(Beginning of Records supplied)
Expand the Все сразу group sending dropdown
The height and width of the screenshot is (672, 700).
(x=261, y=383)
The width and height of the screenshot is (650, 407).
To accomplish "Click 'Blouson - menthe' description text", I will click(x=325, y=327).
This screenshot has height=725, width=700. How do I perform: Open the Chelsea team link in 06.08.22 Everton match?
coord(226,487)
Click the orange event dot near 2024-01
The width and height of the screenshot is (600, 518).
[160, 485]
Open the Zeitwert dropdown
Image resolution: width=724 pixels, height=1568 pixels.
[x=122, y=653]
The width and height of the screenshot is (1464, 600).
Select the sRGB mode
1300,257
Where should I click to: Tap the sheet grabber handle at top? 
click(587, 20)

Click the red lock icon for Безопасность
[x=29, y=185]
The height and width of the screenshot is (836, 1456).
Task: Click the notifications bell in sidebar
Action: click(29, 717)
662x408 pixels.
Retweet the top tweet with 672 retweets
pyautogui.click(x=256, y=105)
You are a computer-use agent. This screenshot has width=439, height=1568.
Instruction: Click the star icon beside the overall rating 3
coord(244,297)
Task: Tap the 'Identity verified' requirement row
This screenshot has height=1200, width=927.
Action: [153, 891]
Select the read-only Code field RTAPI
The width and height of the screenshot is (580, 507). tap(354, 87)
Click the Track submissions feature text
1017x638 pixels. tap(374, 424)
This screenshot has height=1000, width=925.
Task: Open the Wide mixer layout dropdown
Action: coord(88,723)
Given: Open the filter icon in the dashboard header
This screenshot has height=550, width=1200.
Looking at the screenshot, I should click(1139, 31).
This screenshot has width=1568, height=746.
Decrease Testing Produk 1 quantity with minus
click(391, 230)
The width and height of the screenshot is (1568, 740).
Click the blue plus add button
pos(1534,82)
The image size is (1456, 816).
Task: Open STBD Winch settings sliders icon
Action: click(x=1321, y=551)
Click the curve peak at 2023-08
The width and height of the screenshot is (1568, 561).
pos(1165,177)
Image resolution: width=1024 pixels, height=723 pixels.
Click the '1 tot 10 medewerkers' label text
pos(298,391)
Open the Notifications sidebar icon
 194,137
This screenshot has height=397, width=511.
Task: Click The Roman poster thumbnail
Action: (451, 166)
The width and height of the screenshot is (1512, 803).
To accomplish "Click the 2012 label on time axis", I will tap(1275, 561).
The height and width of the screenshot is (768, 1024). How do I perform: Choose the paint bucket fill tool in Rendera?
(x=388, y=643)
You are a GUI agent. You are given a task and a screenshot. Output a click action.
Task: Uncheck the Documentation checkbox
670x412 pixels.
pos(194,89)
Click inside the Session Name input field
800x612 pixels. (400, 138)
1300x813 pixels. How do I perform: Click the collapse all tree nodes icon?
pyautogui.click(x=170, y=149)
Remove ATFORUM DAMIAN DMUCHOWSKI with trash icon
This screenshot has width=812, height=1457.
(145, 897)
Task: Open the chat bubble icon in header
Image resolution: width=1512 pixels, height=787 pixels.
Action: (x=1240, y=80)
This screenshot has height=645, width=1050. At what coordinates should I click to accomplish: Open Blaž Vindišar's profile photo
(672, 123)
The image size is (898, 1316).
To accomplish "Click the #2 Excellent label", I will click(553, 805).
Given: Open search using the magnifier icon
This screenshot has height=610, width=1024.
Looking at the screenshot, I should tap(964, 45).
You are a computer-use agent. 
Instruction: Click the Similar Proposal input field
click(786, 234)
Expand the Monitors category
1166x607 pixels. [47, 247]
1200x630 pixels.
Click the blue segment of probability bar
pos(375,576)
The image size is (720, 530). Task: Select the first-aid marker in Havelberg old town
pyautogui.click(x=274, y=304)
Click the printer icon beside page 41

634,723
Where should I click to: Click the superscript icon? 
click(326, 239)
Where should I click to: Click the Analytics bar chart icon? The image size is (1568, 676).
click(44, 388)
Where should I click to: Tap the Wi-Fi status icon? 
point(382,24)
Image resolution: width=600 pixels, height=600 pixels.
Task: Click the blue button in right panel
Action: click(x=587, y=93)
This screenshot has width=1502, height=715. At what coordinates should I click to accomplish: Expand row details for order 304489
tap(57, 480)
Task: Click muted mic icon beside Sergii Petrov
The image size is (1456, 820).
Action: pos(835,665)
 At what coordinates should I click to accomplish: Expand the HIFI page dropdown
(End of Records supplied)
Task to carry out: Show all lines above holding "header".

Your response:
Given: Open the filter icon in the dashboard header
Task: Open the chat bubble icon in header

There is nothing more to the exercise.